PM brands free care as 'too costly'

PM brands free care as 'too costly'

Flashback, 2004: Leela Maero, 22, left, shows three 10-baht coins while Oy Sriboonruang, 21, displays her 30-baht health card, the twin needs to get dental care at Khok Pho district hospital in Pattani province when the 30-baht medical care plan kicked in for the entire country. (Photo by Jetjaras na Ranong)
Flashback, 2004: Leela Maero, 22, left, shows three 10-baht coins while Oy Sriboonruang, 21, displays her 30-baht health card, the twin needs to get dental care at Khok Pho district hospital in Pattani province when the 30-baht medical care plan kicked in for the entire country. (Photo by Jetjaras na Ranong)

Prime Minister Prayut Chan-o-cha has branded the universal healthcare scheme a "costly populist" policy which helped deposed prime minister Thaksin Shinawatra win the 2001 election.

The health scheme benefits about 47 million people - two-thirds of the population.

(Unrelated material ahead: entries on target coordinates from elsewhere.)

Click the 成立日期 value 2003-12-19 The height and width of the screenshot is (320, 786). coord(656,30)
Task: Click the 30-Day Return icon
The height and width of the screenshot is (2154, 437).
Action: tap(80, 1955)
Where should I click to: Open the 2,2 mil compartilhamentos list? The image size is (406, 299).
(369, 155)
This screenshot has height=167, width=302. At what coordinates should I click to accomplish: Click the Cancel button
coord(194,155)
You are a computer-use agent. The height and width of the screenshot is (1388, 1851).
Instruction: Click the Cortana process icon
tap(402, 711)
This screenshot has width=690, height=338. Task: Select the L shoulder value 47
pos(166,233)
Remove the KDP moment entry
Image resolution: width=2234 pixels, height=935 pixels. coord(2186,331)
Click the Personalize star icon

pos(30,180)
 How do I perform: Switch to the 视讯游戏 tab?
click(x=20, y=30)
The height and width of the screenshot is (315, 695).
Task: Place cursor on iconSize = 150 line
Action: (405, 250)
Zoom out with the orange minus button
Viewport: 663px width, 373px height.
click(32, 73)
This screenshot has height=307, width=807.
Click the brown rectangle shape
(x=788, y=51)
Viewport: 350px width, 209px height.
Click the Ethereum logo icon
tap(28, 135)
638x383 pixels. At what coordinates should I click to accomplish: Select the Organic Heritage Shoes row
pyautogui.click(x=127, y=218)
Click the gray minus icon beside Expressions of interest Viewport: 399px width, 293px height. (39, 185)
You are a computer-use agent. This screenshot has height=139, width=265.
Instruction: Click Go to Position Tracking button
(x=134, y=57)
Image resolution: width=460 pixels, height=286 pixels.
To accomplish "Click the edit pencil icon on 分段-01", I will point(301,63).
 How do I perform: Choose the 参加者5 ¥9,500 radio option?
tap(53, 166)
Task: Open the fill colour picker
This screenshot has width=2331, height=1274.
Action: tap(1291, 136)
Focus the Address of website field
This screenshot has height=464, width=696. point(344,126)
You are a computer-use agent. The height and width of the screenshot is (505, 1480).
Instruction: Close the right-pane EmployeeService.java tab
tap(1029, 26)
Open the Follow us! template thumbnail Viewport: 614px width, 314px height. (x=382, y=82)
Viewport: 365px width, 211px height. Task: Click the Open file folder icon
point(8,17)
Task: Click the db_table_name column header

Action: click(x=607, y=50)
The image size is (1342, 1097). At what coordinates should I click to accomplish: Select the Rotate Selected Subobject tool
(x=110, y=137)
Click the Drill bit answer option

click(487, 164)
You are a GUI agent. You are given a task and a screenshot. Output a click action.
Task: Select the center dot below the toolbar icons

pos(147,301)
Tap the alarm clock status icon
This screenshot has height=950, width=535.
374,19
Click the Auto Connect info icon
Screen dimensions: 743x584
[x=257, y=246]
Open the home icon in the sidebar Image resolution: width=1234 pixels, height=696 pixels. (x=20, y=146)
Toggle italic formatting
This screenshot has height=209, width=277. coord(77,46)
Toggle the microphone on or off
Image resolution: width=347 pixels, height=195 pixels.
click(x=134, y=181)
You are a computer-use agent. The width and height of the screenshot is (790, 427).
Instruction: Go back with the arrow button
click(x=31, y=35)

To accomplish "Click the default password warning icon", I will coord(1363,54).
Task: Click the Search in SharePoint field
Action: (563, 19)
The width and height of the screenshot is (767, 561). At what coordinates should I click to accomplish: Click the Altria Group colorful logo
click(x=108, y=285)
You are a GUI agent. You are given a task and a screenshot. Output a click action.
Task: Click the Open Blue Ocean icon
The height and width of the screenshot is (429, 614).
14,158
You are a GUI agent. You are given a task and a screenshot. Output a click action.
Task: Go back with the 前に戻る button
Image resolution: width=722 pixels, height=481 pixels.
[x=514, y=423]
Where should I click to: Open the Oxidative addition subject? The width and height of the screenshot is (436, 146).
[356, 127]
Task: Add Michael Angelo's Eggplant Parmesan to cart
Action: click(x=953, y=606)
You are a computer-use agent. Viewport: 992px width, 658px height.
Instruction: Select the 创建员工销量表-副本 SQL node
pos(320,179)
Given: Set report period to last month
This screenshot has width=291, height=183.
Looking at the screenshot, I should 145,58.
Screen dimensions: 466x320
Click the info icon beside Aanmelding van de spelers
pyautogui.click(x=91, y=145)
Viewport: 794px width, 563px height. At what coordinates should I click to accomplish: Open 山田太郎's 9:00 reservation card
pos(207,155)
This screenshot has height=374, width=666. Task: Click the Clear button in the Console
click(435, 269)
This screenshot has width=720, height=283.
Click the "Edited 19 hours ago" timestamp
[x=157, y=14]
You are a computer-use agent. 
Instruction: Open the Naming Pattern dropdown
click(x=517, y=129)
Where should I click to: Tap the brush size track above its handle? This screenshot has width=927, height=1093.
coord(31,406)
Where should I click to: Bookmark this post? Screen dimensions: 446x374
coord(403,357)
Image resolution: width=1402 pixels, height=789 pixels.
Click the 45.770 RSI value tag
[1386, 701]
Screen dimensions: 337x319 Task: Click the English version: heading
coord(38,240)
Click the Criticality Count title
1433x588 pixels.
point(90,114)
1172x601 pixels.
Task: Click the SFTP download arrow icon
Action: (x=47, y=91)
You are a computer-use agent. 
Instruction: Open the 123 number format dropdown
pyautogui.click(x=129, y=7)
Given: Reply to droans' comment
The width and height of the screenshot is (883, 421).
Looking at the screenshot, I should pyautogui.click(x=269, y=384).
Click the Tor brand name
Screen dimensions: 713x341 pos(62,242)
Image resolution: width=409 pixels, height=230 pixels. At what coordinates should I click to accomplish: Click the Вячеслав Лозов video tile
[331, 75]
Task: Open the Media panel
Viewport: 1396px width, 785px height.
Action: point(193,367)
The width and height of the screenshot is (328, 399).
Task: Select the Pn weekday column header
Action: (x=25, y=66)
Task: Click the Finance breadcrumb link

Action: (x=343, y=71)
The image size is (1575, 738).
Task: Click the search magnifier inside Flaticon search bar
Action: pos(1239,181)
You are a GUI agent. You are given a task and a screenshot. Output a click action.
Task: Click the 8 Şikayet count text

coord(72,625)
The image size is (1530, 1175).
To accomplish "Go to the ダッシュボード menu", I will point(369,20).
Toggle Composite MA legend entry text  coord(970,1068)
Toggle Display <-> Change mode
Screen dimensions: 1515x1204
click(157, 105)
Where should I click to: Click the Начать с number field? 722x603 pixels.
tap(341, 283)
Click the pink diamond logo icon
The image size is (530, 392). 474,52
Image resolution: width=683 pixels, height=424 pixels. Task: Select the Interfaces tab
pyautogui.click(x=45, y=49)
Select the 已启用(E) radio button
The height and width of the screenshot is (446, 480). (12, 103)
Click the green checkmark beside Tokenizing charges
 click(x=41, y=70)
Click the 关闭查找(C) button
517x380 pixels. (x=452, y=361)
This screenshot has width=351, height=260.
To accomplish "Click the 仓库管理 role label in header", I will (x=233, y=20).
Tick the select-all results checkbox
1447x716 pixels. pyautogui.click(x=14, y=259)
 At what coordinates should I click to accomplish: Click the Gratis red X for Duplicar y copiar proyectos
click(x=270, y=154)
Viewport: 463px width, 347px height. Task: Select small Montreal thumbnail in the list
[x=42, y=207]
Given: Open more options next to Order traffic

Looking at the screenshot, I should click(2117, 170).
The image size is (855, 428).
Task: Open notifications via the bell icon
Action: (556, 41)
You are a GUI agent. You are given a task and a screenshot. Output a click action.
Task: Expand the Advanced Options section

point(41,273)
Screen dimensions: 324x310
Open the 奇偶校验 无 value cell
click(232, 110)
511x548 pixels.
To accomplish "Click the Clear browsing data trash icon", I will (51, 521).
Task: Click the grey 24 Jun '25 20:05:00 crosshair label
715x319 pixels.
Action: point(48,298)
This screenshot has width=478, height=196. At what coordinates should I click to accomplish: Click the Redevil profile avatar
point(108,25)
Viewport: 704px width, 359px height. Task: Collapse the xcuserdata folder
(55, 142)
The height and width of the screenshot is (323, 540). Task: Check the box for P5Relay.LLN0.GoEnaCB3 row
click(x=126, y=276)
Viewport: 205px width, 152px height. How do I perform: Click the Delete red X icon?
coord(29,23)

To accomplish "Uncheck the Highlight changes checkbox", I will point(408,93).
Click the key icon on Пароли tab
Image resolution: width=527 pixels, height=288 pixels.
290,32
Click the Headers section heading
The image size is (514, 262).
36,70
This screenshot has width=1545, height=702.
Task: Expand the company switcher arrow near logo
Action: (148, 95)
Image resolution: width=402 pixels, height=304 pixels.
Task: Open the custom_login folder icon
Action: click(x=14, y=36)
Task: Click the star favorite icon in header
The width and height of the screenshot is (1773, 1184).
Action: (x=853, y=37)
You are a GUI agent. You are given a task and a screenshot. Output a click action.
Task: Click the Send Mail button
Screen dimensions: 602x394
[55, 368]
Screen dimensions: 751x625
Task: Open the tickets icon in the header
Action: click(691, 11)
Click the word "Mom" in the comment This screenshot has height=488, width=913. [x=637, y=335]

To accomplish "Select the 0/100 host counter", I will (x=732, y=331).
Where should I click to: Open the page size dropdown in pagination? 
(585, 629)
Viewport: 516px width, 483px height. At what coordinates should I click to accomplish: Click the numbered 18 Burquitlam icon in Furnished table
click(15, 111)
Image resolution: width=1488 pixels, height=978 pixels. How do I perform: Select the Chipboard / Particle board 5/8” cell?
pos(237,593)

Commenting on the conflict between the National Health Security Office (NHSO) and the Public Health Ministry, Gen Prayut said Wednesday that Thailand is not financially ready for such a multi-billion-baht health insurance project. 

It will "bankrupt a lot of hospitals in the next few years", he said.

"The universal healthcare scheme is a populist project. Though people are benefiting from it, is Thailand ready for it? Why aren't 190 other countries doing it? Only a few countries have done it," Gen Prayut said.

The 30-baht scheme was among several populist policies that helped Thaksin and his now-defunct Thai Rak Thai Party win a landslide election victory in 2001.

The NHSO was set up to oversee the scheme with an initial payment of 1,250 baht per person to fund it.

Though the per-head payment is set at 3,028 baht for the 2016 fiscal year, Gen Prayut said the amount is not enough for hospitals to cover their costs. 

He added he would not abolish the scheme, but would seek ways of increasing funding.

Supporters of the scheme criticised his remarks, saying the scheme did a good job of improving access to healthcare. "The existing system is fine, but the government can't find the money to finance it,"  Sureerat Trimakka, coordinator for the People's Health System Movement told the Bangkok Post.

"This government is making the national health system a scapegoat." 

Meanwhile, government sources say Public Health Minister Rajata Rajatanavin has 15 days to decide what to do with suspended permanent secretary for public health Narong Sahametapat after a panel cleared him of any wrongdoing in the dispute with the NHSO over the management of the universal healthcare scheme.